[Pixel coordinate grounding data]
+++
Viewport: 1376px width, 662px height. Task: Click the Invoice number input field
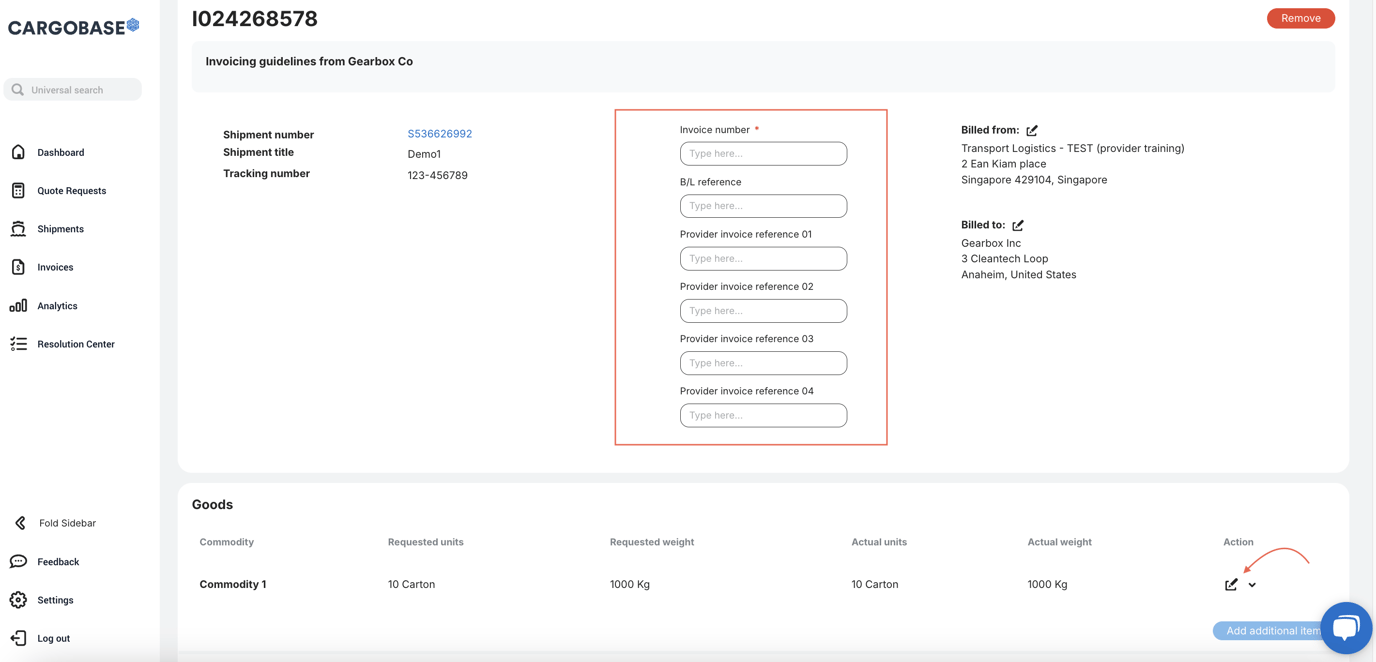tap(763, 153)
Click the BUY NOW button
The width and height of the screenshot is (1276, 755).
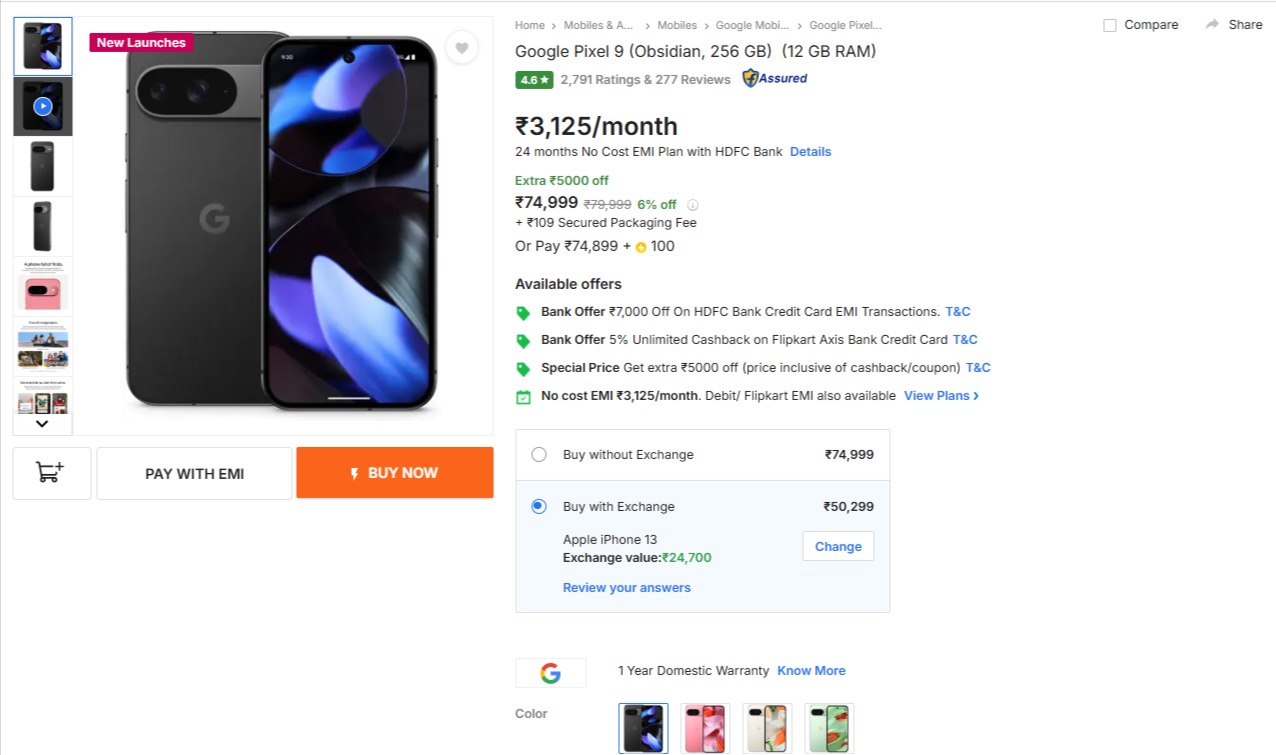[x=395, y=473]
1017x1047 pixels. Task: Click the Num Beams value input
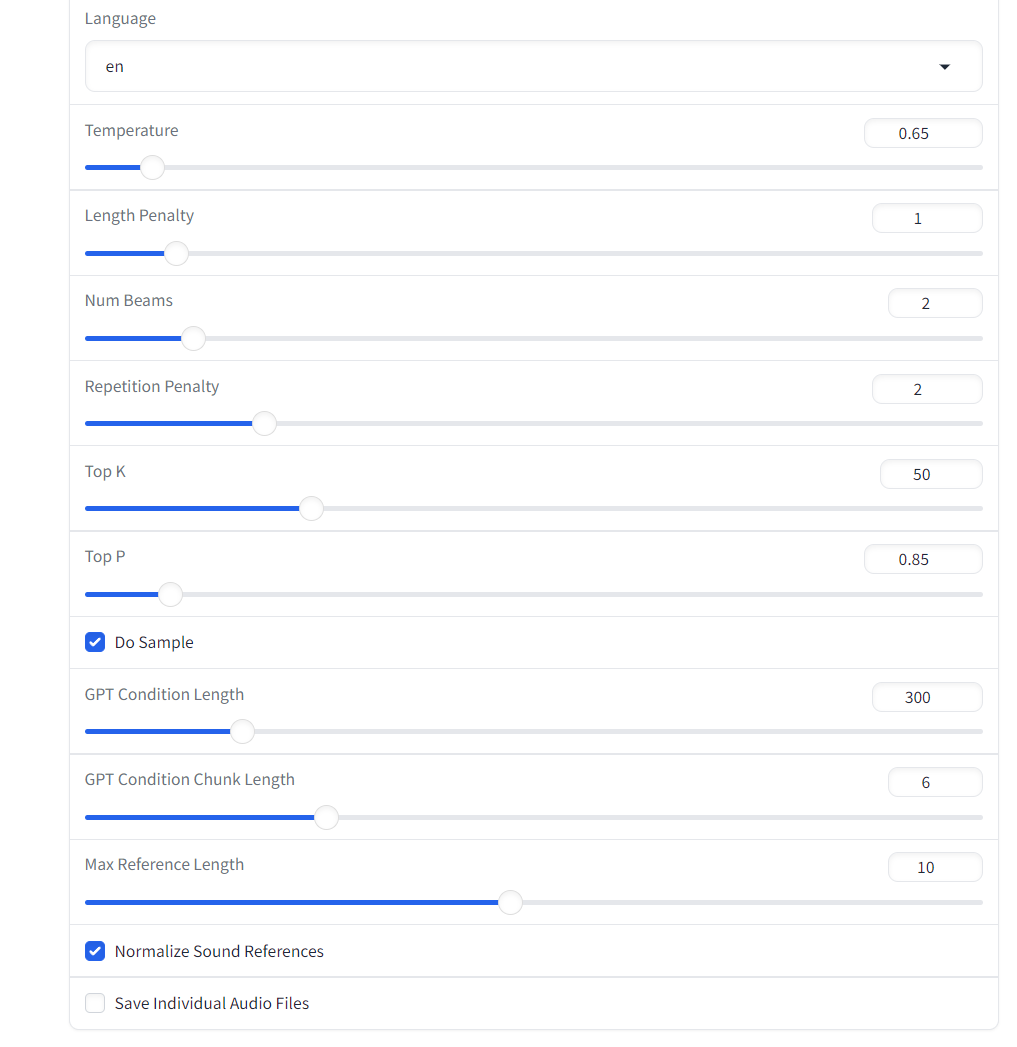934,303
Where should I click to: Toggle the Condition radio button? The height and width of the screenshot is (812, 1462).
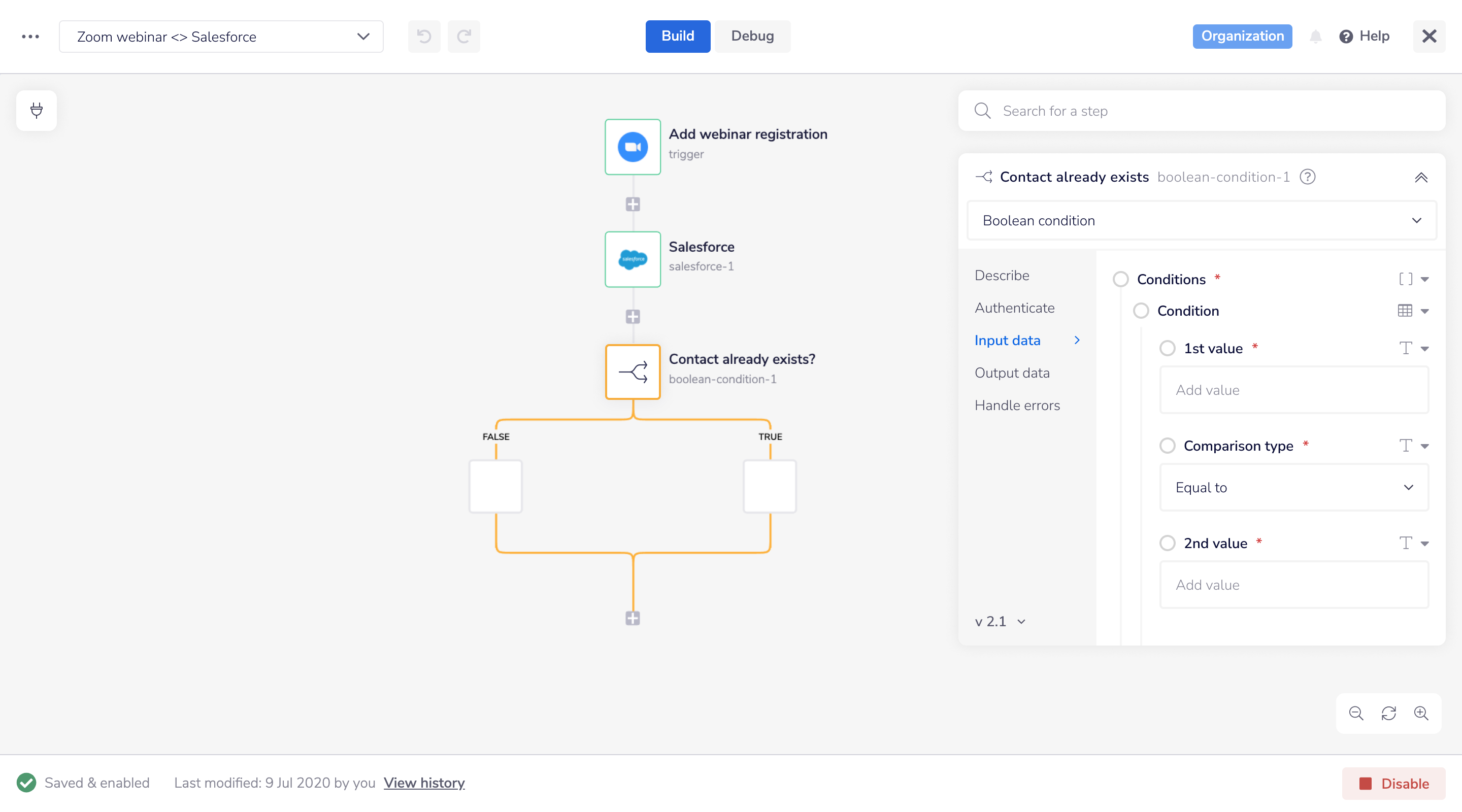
+++
What you will do: Copy out all the data above exactly, minus the images.

Answer for the task:
Viewport: 1376px width, 662px height. Task: Click the Invoice number input field
tap(763, 153)
Click the BUY NOW button
The width and height of the screenshot is (1276, 755).
[x=395, y=473]
1017x1047 pixels. Task: Click the Num Beams value input
934,303
Where should I click to: Toggle the Condition radio button? The height and width of the screenshot is (812, 1462).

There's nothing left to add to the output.